__Exercise goal__. Copy each of the items below verbatim, line for line.

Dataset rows
#####

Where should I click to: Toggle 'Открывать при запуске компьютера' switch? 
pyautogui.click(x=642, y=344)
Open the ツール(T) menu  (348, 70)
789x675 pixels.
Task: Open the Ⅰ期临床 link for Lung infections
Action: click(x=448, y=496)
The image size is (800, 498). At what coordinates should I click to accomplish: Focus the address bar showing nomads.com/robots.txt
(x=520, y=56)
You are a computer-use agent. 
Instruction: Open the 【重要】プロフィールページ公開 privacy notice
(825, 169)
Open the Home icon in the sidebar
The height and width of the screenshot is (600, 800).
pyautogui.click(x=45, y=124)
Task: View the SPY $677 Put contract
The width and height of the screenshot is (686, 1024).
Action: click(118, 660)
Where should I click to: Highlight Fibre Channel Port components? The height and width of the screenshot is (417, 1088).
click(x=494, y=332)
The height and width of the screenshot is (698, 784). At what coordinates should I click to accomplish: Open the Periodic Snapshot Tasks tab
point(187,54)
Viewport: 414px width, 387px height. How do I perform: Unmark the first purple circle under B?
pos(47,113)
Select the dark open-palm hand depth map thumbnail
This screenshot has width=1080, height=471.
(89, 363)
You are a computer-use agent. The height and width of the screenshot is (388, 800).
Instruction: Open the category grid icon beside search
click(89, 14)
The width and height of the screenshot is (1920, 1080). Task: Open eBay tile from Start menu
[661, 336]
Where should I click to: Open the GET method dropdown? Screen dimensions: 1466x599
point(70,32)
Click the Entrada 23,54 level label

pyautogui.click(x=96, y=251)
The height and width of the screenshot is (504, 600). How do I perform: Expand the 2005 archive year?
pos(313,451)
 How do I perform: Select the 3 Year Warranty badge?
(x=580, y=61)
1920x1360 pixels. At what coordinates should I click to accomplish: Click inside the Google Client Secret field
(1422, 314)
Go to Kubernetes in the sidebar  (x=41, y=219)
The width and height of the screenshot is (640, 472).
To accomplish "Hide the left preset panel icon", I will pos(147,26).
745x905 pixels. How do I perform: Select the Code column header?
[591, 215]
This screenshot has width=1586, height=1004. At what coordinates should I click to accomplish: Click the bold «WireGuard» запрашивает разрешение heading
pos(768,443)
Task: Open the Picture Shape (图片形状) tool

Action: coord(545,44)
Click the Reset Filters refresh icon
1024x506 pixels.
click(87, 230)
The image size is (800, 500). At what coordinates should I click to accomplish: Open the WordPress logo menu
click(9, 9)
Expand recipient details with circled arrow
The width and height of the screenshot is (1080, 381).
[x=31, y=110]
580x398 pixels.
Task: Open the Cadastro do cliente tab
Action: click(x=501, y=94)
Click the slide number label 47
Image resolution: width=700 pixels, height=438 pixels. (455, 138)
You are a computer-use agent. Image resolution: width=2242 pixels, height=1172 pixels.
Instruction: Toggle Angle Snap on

#####

__Answer__.
Where should I click to: Toggle 'Открывать при запуске компьютера' switch? 
pyautogui.click(x=642, y=344)
Open the ツール(T) menu  (348, 70)
789x675 pixels.
Task: Open the Ⅰ期临床 link for Lung infections
Action: click(x=448, y=496)
The image size is (800, 498). At what coordinates should I click to accomplish: Focus the address bar showing nomads.com/robots.txt
(x=520, y=56)
You are a computer-use agent. 
Instruction: Open the 【重要】プロフィールページ公開 privacy notice
(825, 169)
Open the Home icon in the sidebar
The height and width of the screenshot is (600, 800).
pyautogui.click(x=45, y=124)
Task: View the SPY $677 Put contract
The width and height of the screenshot is (686, 1024).
Action: click(118, 660)
Where should I click to: Highlight Fibre Channel Port components? The height and width of the screenshot is (417, 1088).
click(x=494, y=332)
The height and width of the screenshot is (698, 784). At what coordinates should I click to accomplish: Open the Periodic Snapshot Tasks tab
point(187,54)
Viewport: 414px width, 387px height. How do I perform: Unmark the first purple circle under B?
pos(47,113)
Select the dark open-palm hand depth map thumbnail
This screenshot has width=1080, height=471.
(89, 363)
You are a computer-use agent. The height and width of the screenshot is (388, 800).
Instruction: Open the category grid icon beside search
click(89, 14)
The width and height of the screenshot is (1920, 1080). Task: Open eBay tile from Start menu
[661, 336]
Where should I click to: Open the GET method dropdown? Screen dimensions: 1466x599
point(70,32)
Click the Entrada 23,54 level label

pyautogui.click(x=96, y=251)
The height and width of the screenshot is (504, 600). How do I perform: Expand the 2005 archive year?
pos(313,451)
 How do I perform: Select the 3 Year Warranty badge?
(x=580, y=61)
1920x1360 pixels. At what coordinates should I click to accomplish: Click inside the Google Client Secret field
(1422, 314)
Go to Kubernetes in the sidebar  (x=41, y=219)
The width and height of the screenshot is (640, 472).
To accomplish "Hide the left preset panel icon", I will pos(147,26).
745x905 pixels. How do I perform: Select the Code column header?
[591, 215]
This screenshot has width=1586, height=1004. At what coordinates should I click to accomplish: Click the bold «WireGuard» запрашивает разрешение heading
pos(768,443)
Task: Open the Picture Shape (图片形状) tool

Action: coord(545,44)
Click the Reset Filters refresh icon
1024x506 pixels.
click(87, 230)
The image size is (800, 500). At what coordinates should I click to accomplish: Open the WordPress logo menu
click(9, 9)
Expand recipient details with circled arrow
The width and height of the screenshot is (1080, 381).
[x=31, y=110]
580x398 pixels.
Task: Open the Cadastro do cliente tab
Action: click(x=501, y=94)
Click the slide number label 47
Image resolution: width=700 pixels, height=438 pixels. (455, 138)
You are a computer-use agent. Image resolution: width=2242 pixels, height=1172 pixels.
Instruction: Toggle Angle Snap on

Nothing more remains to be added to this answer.